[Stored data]
'''
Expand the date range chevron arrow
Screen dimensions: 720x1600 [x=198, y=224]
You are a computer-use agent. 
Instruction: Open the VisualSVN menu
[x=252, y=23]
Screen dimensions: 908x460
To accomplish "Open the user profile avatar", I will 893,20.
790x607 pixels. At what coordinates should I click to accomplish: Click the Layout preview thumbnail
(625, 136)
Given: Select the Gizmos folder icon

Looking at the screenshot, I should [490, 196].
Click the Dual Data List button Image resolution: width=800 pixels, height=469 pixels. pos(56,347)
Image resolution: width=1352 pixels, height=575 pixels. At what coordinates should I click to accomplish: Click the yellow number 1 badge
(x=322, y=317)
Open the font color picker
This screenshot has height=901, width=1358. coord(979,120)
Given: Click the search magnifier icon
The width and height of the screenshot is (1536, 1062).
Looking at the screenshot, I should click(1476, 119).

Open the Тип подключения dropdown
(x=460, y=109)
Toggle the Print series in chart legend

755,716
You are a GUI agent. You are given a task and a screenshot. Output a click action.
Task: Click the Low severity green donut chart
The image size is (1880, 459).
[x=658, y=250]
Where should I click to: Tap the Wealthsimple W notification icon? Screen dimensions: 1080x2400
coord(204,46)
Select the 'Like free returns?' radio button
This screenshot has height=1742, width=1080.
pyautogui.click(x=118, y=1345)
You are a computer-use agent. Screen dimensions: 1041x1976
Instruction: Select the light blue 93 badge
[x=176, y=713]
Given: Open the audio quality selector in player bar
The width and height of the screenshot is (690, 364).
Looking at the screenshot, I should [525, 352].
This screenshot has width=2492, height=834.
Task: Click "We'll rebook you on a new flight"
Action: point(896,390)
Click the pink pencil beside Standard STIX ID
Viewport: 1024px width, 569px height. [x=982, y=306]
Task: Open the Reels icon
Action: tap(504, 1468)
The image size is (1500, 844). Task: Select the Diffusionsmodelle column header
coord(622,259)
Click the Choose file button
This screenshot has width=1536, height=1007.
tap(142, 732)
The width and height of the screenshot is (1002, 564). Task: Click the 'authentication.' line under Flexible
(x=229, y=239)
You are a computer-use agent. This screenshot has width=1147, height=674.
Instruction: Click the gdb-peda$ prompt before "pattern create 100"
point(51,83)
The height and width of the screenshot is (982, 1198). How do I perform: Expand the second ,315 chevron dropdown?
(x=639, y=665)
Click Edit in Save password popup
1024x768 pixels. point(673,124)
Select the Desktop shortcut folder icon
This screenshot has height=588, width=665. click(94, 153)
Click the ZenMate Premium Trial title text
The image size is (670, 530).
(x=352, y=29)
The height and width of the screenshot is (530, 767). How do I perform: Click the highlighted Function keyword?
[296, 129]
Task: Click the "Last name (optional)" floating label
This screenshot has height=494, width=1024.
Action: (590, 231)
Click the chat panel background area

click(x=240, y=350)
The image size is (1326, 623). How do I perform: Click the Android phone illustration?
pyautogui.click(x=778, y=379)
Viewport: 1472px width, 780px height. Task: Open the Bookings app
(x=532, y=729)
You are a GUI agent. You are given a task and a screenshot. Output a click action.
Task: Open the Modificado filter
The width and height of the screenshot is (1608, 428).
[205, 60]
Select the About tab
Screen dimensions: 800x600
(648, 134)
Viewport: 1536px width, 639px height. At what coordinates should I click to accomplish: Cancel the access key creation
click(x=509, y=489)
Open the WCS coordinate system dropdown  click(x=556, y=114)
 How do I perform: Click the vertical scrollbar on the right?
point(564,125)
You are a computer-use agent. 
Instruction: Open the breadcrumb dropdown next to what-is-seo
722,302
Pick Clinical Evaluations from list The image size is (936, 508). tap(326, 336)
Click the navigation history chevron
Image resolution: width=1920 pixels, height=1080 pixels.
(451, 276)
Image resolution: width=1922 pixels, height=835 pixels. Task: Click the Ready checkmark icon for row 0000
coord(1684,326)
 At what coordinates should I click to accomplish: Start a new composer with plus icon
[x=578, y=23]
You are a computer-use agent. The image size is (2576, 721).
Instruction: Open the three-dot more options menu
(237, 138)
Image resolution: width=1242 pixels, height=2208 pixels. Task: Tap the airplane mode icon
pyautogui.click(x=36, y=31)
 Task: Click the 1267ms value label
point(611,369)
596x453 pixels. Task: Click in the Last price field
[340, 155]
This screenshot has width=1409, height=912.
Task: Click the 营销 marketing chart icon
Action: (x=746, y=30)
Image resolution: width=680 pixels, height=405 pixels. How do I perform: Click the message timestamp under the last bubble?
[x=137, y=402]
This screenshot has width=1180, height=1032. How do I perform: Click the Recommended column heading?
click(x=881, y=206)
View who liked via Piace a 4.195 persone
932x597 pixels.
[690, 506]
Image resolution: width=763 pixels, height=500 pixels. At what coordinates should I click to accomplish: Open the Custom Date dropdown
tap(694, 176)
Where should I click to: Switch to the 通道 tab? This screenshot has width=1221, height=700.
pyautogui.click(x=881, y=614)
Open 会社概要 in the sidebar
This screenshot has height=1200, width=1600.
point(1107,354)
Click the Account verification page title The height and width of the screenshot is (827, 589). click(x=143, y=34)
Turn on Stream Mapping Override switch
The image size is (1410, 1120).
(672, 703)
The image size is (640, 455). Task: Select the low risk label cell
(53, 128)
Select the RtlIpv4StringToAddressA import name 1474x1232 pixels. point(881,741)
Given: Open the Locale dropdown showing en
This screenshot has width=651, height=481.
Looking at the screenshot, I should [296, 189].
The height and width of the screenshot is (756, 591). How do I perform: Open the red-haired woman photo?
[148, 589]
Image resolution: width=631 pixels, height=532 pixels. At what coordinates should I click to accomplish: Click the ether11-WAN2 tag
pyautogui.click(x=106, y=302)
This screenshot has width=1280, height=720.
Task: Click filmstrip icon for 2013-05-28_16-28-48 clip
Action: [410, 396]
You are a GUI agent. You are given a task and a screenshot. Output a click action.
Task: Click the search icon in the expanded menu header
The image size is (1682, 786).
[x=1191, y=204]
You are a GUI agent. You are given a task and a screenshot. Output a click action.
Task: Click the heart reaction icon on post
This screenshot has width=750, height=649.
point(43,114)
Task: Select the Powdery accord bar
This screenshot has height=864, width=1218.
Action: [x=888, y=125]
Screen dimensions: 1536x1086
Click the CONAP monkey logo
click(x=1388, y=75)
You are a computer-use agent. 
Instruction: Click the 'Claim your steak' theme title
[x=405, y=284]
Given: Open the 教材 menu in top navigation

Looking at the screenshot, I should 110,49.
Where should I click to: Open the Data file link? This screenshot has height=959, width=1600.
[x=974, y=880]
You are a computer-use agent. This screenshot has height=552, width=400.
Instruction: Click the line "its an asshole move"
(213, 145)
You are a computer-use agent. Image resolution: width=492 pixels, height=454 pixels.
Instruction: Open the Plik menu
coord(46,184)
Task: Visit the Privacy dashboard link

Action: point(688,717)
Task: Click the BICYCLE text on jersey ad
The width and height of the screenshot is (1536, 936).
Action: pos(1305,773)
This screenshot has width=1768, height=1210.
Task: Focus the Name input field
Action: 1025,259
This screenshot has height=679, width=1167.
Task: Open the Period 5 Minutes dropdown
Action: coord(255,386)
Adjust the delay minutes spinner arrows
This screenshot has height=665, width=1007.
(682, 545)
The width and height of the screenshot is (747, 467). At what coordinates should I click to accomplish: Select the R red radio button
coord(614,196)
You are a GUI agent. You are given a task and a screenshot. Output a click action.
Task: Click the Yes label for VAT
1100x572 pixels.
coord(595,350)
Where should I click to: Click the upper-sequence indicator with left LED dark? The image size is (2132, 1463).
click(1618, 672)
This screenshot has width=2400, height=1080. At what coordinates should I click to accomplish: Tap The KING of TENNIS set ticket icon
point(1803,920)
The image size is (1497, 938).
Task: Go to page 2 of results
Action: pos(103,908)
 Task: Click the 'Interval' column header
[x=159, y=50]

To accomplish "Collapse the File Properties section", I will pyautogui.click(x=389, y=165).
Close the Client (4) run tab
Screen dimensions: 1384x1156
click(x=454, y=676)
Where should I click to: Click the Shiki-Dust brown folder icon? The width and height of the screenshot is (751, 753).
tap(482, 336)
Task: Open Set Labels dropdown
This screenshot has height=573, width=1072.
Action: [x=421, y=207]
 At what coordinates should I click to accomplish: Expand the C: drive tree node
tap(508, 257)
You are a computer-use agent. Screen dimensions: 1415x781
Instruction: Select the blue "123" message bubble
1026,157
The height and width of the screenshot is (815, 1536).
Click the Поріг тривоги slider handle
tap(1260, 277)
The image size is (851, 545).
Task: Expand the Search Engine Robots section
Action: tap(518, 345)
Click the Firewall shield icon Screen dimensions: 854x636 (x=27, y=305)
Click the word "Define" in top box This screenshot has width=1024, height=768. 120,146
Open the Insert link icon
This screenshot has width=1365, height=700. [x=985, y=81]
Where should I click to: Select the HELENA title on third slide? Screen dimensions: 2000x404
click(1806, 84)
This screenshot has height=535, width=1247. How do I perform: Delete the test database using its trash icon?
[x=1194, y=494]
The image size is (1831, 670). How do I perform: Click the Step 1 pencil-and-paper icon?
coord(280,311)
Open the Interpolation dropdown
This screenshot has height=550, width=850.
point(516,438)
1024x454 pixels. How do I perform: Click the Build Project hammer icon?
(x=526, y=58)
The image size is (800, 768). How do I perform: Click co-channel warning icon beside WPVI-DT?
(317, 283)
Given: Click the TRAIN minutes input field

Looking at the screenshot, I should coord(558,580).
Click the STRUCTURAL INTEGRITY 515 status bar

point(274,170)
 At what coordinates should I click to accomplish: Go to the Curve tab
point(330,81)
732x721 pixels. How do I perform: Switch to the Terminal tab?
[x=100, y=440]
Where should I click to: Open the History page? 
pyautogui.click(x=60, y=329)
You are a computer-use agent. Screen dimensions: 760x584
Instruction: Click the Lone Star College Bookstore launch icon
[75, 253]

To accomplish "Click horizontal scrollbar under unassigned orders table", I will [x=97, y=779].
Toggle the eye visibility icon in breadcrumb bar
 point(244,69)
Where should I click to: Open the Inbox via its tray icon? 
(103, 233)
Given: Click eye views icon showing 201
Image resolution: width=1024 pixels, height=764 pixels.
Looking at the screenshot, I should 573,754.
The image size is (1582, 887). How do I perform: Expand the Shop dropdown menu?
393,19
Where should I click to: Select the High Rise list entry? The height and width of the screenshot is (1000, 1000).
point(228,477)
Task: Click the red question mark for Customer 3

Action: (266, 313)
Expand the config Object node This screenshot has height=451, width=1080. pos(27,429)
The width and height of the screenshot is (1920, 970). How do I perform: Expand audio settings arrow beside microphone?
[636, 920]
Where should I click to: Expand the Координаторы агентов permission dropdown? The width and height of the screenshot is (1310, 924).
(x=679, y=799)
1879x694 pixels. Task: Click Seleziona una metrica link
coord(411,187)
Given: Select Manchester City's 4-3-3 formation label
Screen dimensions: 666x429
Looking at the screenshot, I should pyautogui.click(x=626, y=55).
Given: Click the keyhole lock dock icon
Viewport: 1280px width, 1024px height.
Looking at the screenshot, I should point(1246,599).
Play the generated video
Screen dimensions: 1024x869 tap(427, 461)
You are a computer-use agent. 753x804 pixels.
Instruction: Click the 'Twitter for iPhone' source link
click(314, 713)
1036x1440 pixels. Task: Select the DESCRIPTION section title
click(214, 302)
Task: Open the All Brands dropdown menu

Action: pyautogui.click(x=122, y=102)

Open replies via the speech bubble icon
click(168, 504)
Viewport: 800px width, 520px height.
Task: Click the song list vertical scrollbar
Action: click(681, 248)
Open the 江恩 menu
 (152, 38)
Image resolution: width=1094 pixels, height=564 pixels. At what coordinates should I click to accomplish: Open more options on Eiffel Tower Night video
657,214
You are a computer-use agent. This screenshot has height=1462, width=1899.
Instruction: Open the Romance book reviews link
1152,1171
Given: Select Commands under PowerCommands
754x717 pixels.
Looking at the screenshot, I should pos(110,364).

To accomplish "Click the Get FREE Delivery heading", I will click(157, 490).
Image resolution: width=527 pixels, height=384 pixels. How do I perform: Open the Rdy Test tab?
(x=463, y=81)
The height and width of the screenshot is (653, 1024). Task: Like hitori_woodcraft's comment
'''
ACTIVITY. As listed above, the lines from the line with "Given: Open the audio" to the line with "has width=1147, height=674." are to be echoed exactly, with both ends included and nothing added.

TASK ANSWER.
Given: Open the audio quality selector in player bar
The width and height of the screenshot is (690, 364).
Looking at the screenshot, I should [525, 352].
This screenshot has width=2492, height=834.
Task: Click "We'll rebook you on a new flight"
Action: point(896,390)
Click the pink pencil beside Standard STIX ID
Viewport: 1024px width, 569px height. [x=982, y=306]
Task: Open the Reels icon
Action: tap(504, 1468)
The image size is (1500, 844). Task: Select the Diffusionsmodelle column header
coord(622,259)
Click the Choose file button
This screenshot has width=1536, height=1007.
tap(142, 732)
The width and height of the screenshot is (1002, 564). Task: Click the 'authentication.' line under Flexible
(x=229, y=239)
You are a computer-use agent. This screenshot has width=1147, height=674.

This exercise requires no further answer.